I guess that I'll just leave the iPod sitting in rice for awhile & cross my fingers.
My son told me that he dropped it into the toilet after he went pee ...YUCK!


----------



## Diztrbd1 (Apr 21, 2010)

ewww pee water lol good thing he didn't flush
any vacuum with a hose would work , doesn't have to be a shop vac necessarily 
hopefully you'll be one of the lucky ones & it will be fine


----------



## Adz1 (Apr 21, 2010)

take it apart or even just open where the batterys go and attack it with a hair blow dryer.


----------



## effox (Apr 21, 2010)

To get to the batteries you need to open it fully. Sometimes there's ribbon cables going to the earphone\hold switch and they tare easily.

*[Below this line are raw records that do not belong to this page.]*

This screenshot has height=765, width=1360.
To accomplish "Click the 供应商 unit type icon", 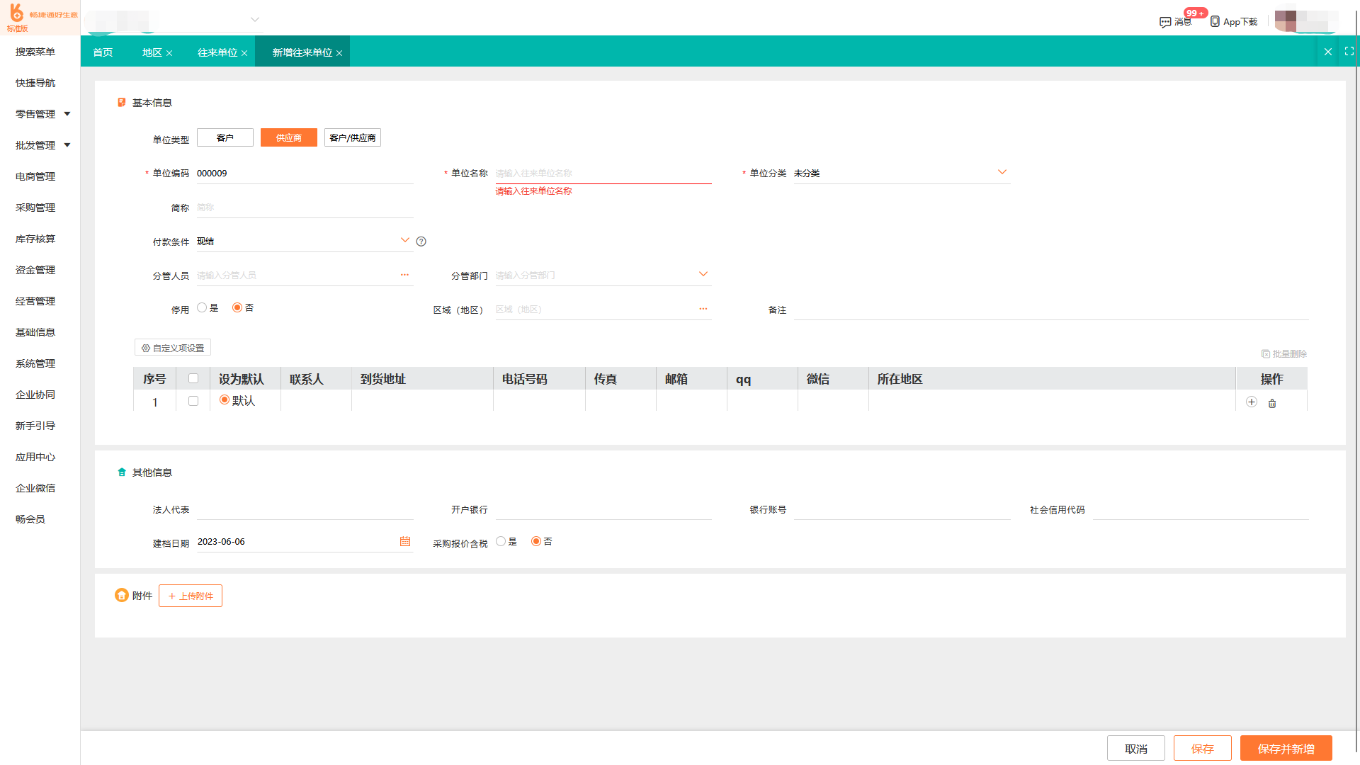I will pos(288,137).
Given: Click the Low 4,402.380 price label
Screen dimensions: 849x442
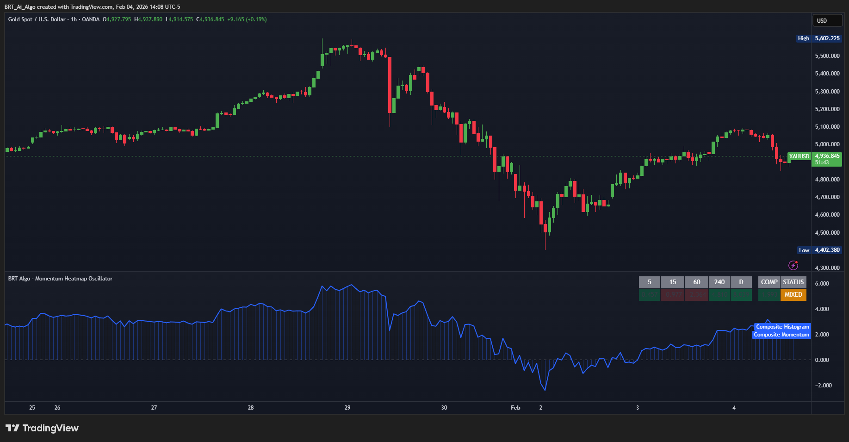Looking at the screenshot, I should [818, 250].
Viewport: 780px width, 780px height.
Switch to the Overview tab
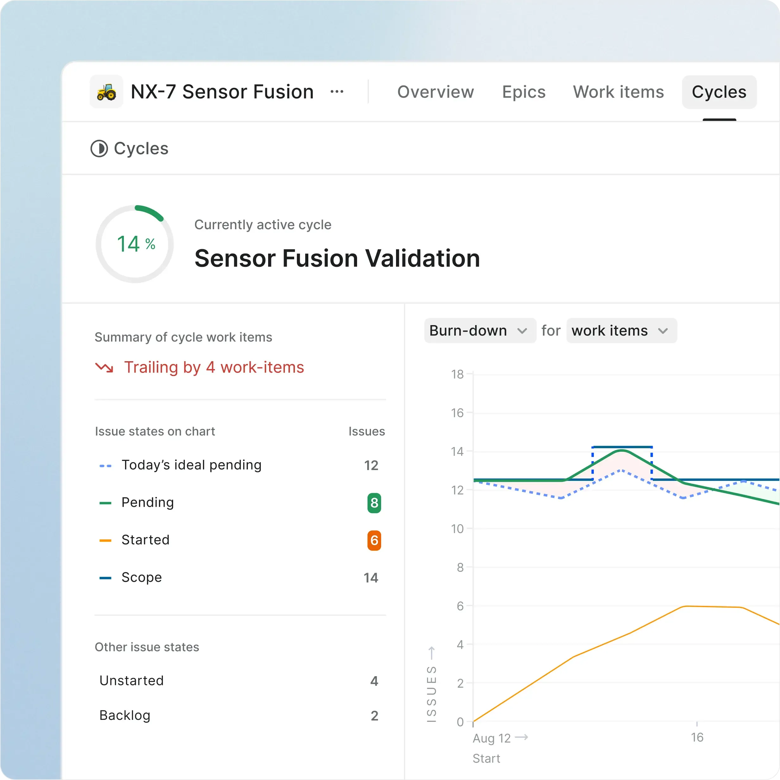click(x=435, y=92)
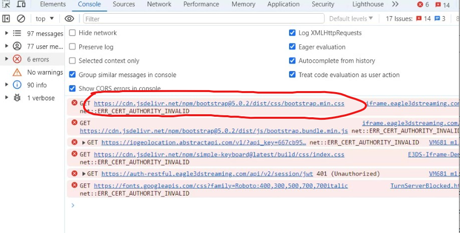Enable the Preserve log checkbox
Image resolution: width=460 pixels, height=233 pixels.
pyautogui.click(x=72, y=47)
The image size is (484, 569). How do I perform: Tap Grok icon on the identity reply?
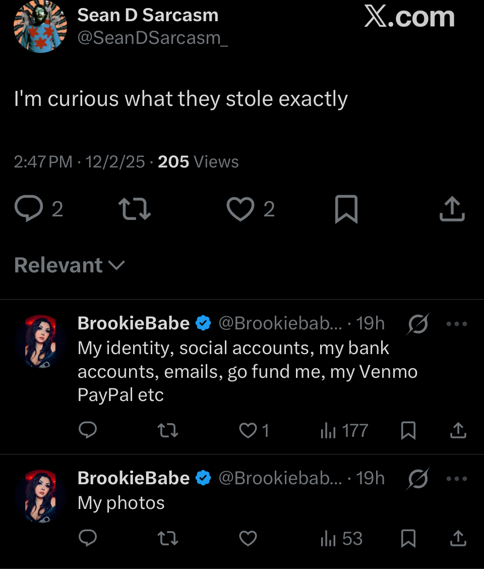point(418,324)
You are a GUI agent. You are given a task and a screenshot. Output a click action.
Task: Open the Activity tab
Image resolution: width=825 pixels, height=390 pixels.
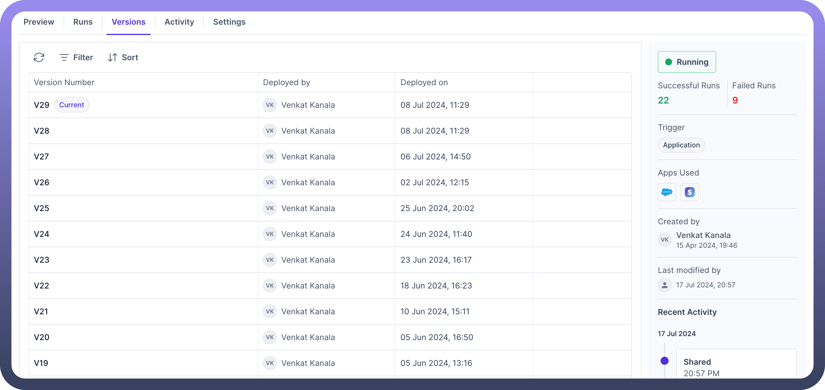(179, 22)
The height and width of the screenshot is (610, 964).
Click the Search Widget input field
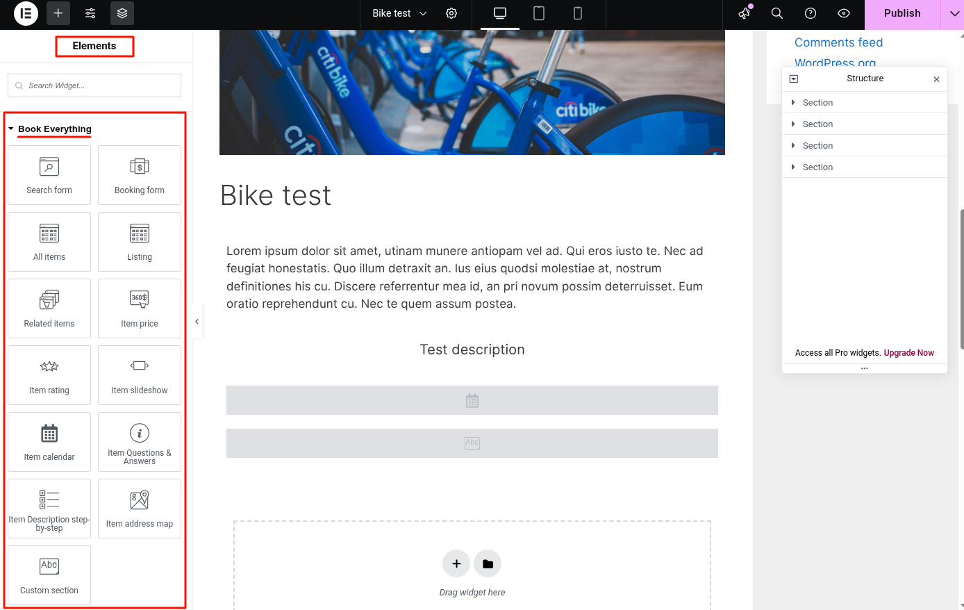[94, 85]

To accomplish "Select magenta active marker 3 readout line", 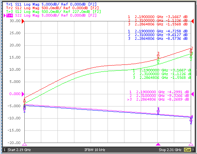I will coord(158,99).
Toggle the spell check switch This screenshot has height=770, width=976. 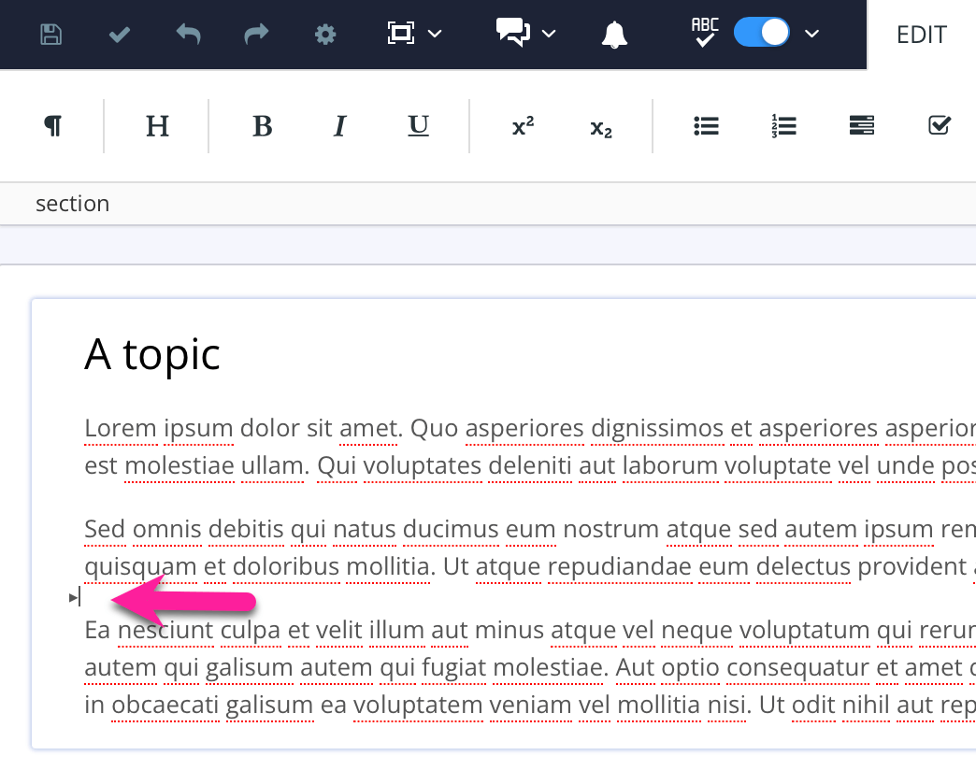pyautogui.click(x=761, y=33)
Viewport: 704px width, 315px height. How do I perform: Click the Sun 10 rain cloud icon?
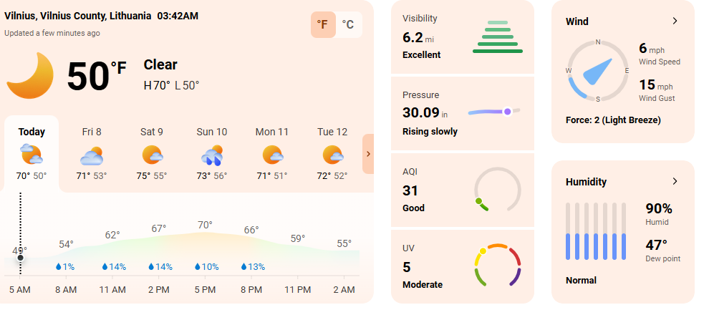coord(212,155)
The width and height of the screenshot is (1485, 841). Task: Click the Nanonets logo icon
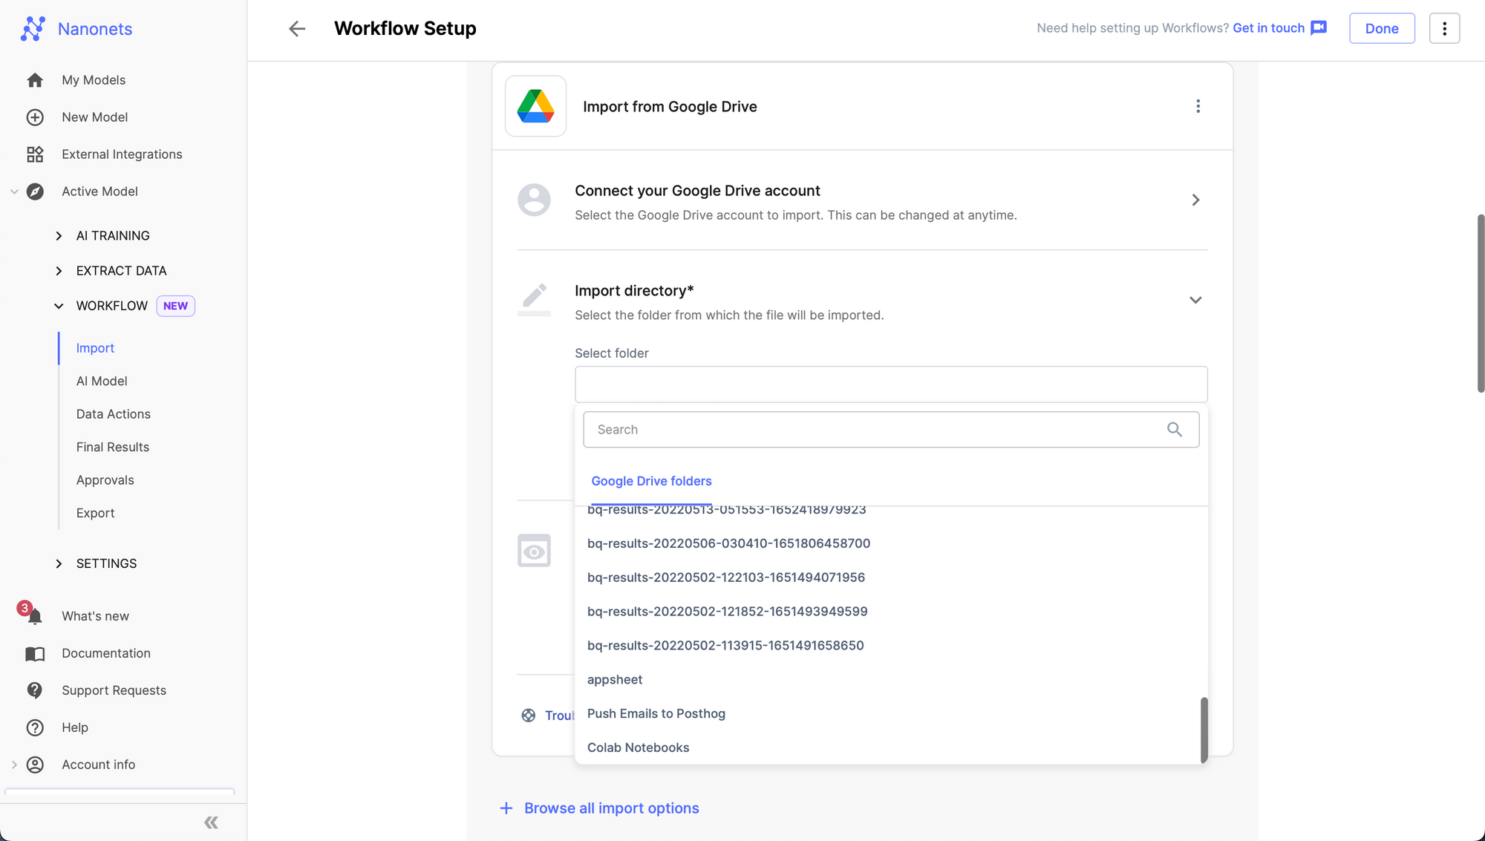click(33, 29)
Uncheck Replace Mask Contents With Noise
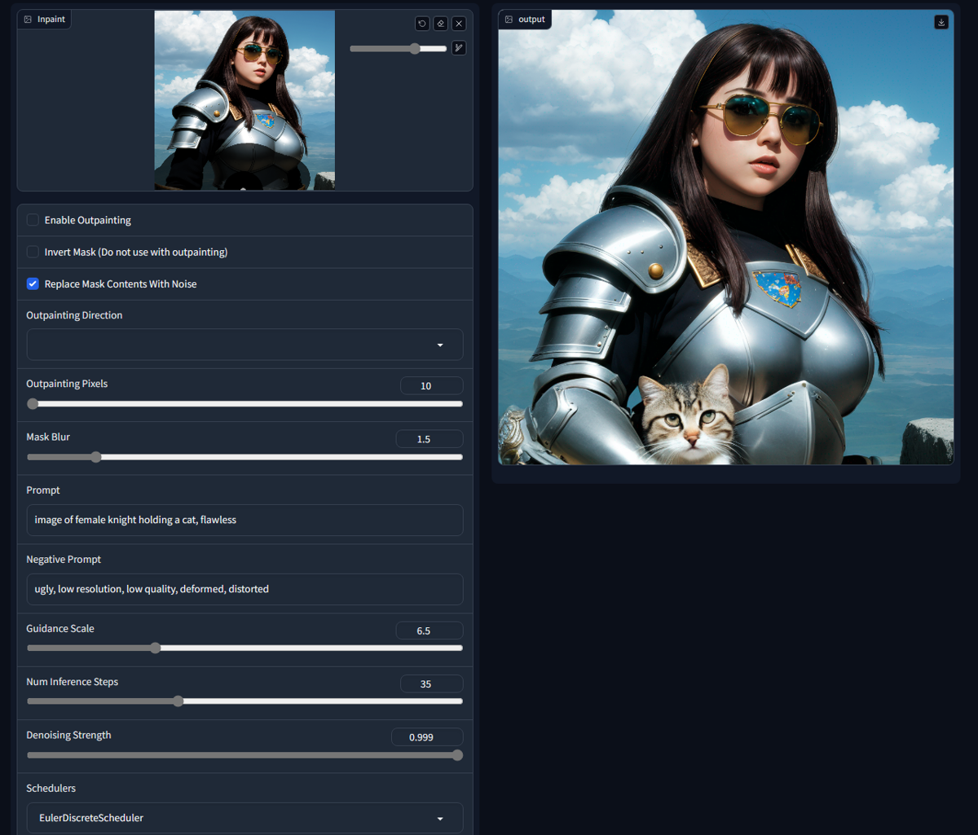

I'd leave it be in rice without opening it, just don't turn it on.

Just don't try to return it, there's moisture stickers that change colour and the ceramic capacitors that will blow.


----------



## crazy72 (Apr 22, 2010)

My daughter's iPod got washed with her sweater last year. We went at it with a hair dryer and then left it a couple of days on a forced-air vent. It did the trick...

Good luck!


----------



## scherzo (Apr 24, 2010)

Definitely don't turn it on for days! Be patient...

Maybe put it under a blow dryer twice a day for 3-4 days... change out the rice. You can also put it in with silica gel packets. You can get them at a photo store (like Kerrisdale Cameras)

There is a guy here that dropped his phone in the Urinal


----------



## Jay2x (Jul 20, 2010)

Pamela said:


> Thanks for the replies
> I don't want to risk trying to take it apart.
> Unfortunately, I don't have a shop vac here to suck the water out.
> I guess that I'll just leave the iPod sitting in rice for awhile & cross my fingers.
> My son told me that he dropped it into the toilet after he went pee ...YUCK!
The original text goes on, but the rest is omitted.